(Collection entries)
■ ■ ■ ■

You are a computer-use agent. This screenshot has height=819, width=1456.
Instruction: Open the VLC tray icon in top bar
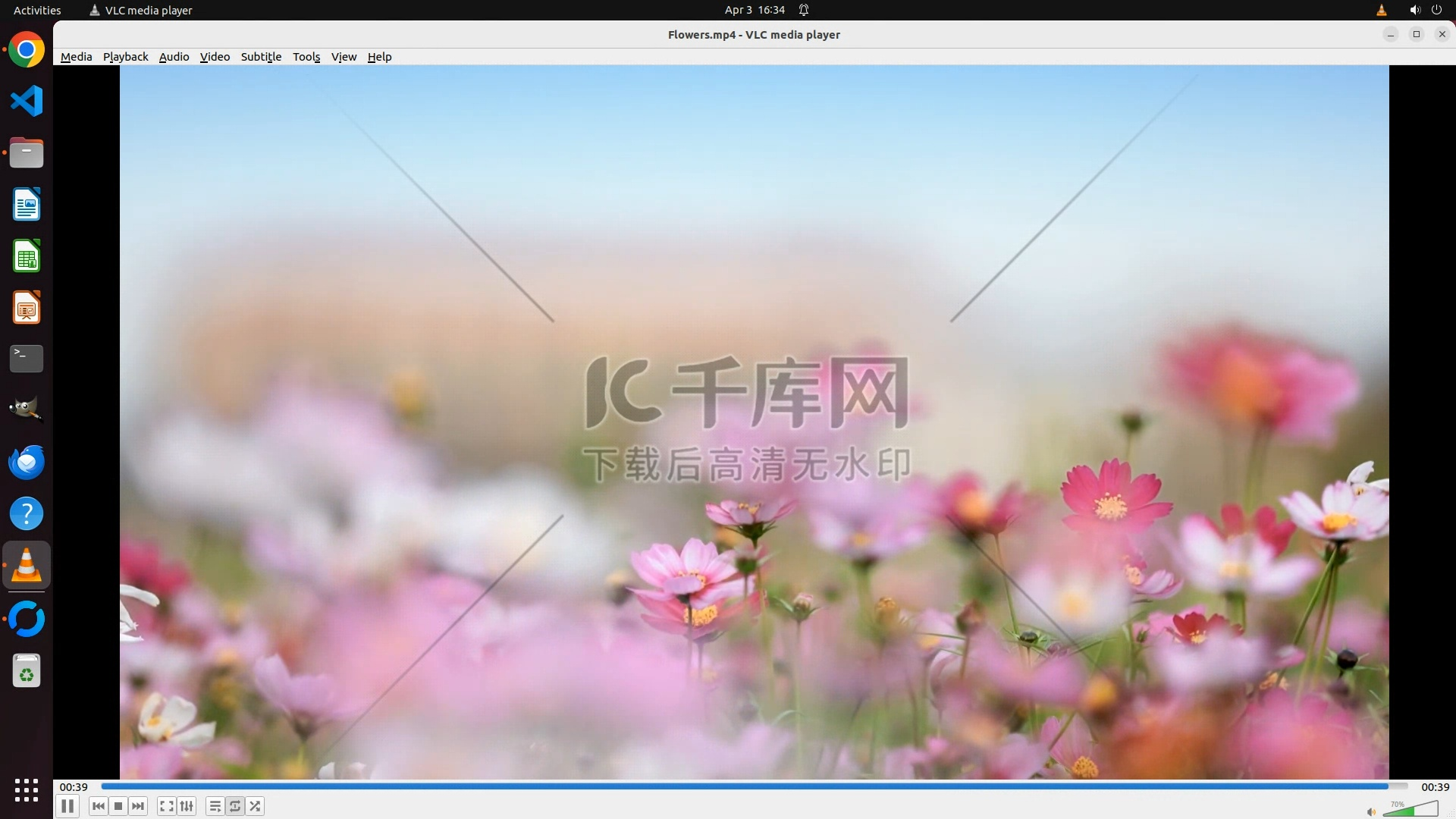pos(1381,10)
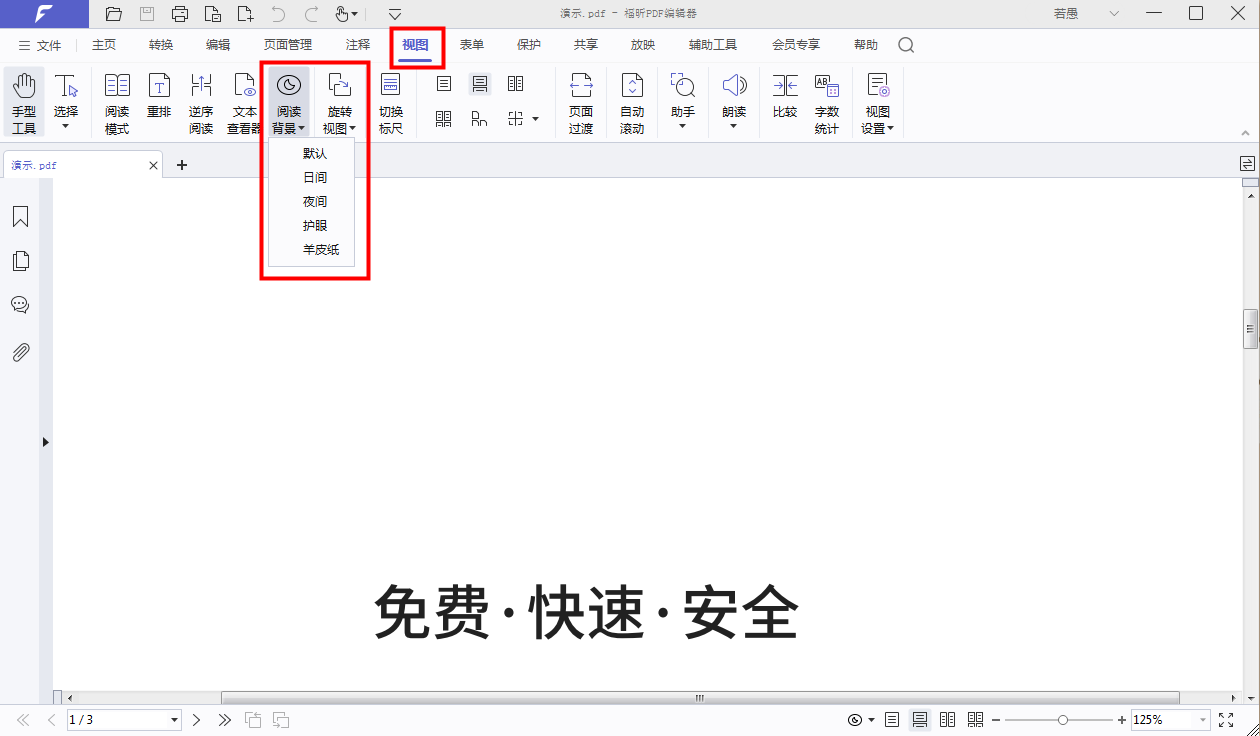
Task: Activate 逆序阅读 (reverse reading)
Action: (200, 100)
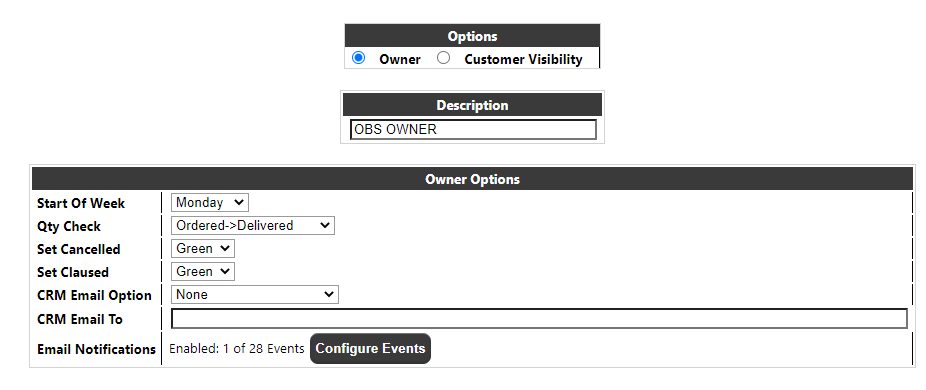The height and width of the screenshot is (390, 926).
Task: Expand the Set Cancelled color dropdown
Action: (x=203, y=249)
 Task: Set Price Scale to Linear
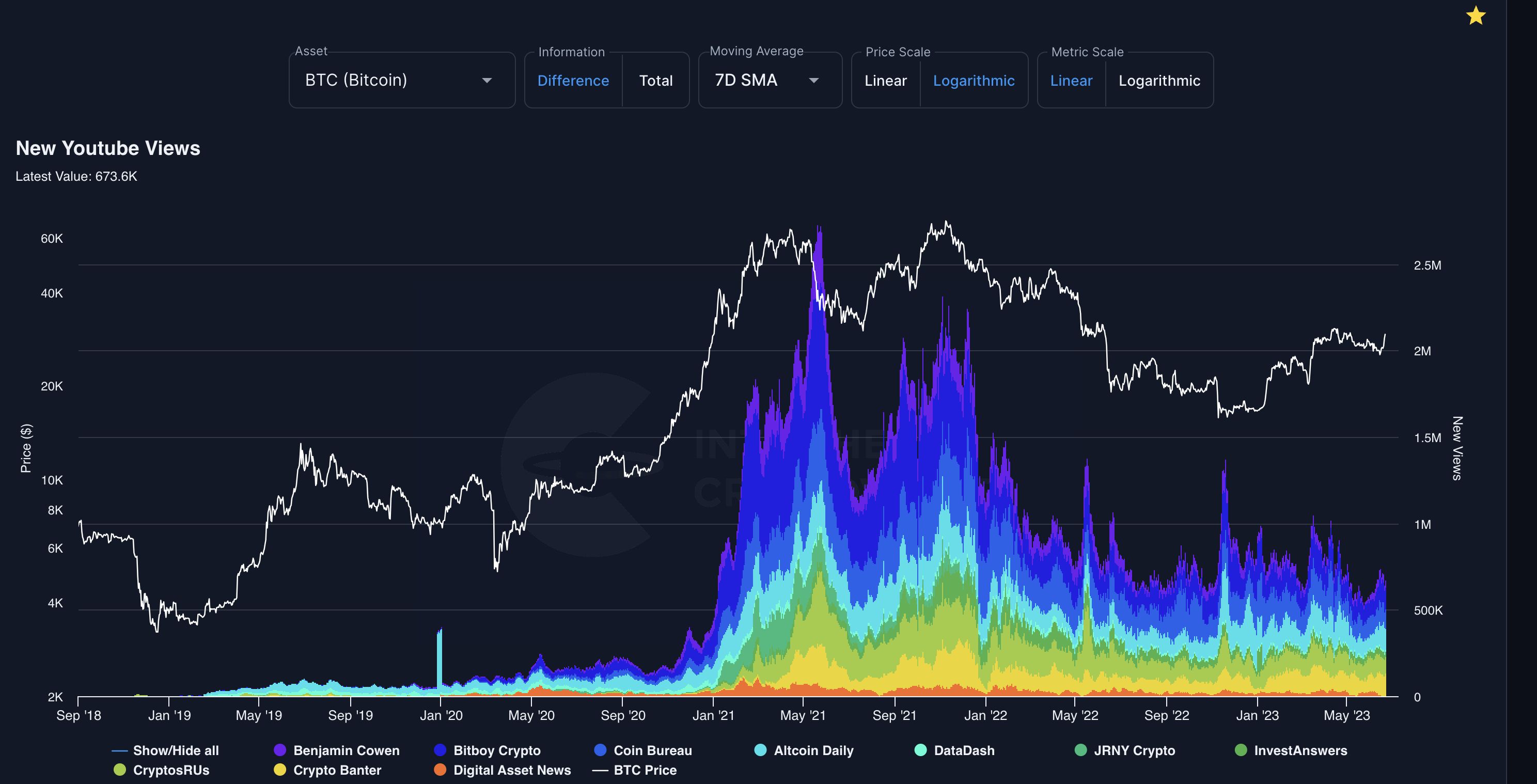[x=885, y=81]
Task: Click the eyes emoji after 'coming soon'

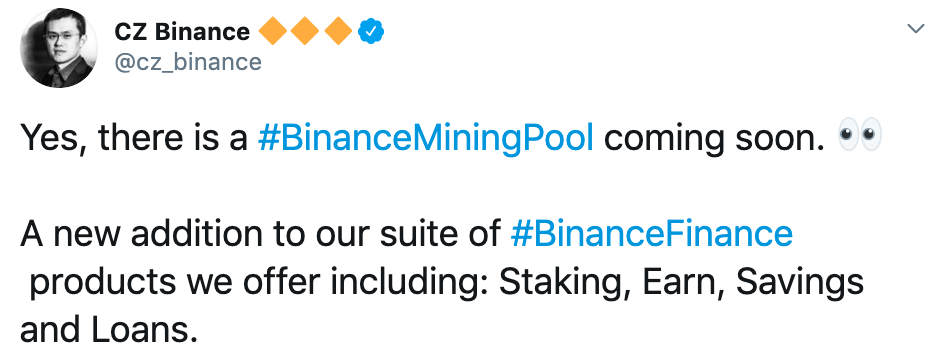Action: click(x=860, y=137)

■ ■ ■ ■

▶ **Do this**: Format every line of the material as a JSON list of strings, one string per line, skipping blank lines and leaving out the pictures.

▶ **Solved problem**:
[
  "You are a computer-use agent. This screenshot has height=819, width=1456.",
  "Instruction: Open the VLC tray icon in top bar",
  "pos(1381,10)",
  "Task: Activate 逆序阅读 (reverse reading)",
  "Action: (200, 100)",
  "The height and width of the screenshot is (390, 926).",
  "Task: Expand the Set Cancelled color dropdown",
  "Action: (x=203, y=249)",
  " Task: Set Price Scale to Linear",
  "[x=885, y=81]",
  "Task: Click the eyes emoji after 'coming soon'",
  "Action: click(x=860, y=137)"
]